> [Requirement]:
Output each line from the one that contains "Click the 10700" to the final line of the data below, exactly, and include nothing else.

> [The data]:
= = = =
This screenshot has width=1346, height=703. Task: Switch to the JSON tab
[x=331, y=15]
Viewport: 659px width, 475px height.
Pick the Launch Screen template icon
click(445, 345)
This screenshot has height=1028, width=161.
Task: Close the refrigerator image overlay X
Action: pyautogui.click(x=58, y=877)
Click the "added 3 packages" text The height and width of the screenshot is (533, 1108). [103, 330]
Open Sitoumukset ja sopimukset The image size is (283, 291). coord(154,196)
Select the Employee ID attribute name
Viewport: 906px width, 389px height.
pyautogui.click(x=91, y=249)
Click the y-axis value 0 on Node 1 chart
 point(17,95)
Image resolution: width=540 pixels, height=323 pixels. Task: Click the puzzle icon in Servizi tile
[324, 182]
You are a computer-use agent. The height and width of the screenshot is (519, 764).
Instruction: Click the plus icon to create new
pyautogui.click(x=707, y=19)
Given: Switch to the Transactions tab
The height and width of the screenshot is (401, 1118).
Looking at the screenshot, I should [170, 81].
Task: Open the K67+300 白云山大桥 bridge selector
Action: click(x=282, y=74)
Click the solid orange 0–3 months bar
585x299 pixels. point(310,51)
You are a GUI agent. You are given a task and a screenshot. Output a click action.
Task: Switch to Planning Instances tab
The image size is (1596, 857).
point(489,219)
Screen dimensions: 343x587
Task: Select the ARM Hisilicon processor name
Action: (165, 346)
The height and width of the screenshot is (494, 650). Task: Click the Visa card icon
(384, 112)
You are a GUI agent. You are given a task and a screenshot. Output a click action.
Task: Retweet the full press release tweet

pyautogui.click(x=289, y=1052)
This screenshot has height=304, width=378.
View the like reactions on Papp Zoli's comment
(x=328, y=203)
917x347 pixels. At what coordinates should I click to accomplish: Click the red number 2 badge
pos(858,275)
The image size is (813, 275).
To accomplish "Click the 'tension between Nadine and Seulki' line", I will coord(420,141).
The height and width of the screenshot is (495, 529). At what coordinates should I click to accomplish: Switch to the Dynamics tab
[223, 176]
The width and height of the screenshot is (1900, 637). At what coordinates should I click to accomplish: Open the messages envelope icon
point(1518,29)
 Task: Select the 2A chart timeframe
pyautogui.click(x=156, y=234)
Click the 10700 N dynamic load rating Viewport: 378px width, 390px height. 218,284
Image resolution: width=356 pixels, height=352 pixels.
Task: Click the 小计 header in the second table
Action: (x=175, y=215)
= = = =
> [Solution for this problem]:
Click the 10700 N dynamic load rating Viewport: 378px width, 390px height. 218,284
Image resolution: width=356 pixels, height=352 pixels.
Task: Click the 小计 header in the second table
Action: (x=175, y=215)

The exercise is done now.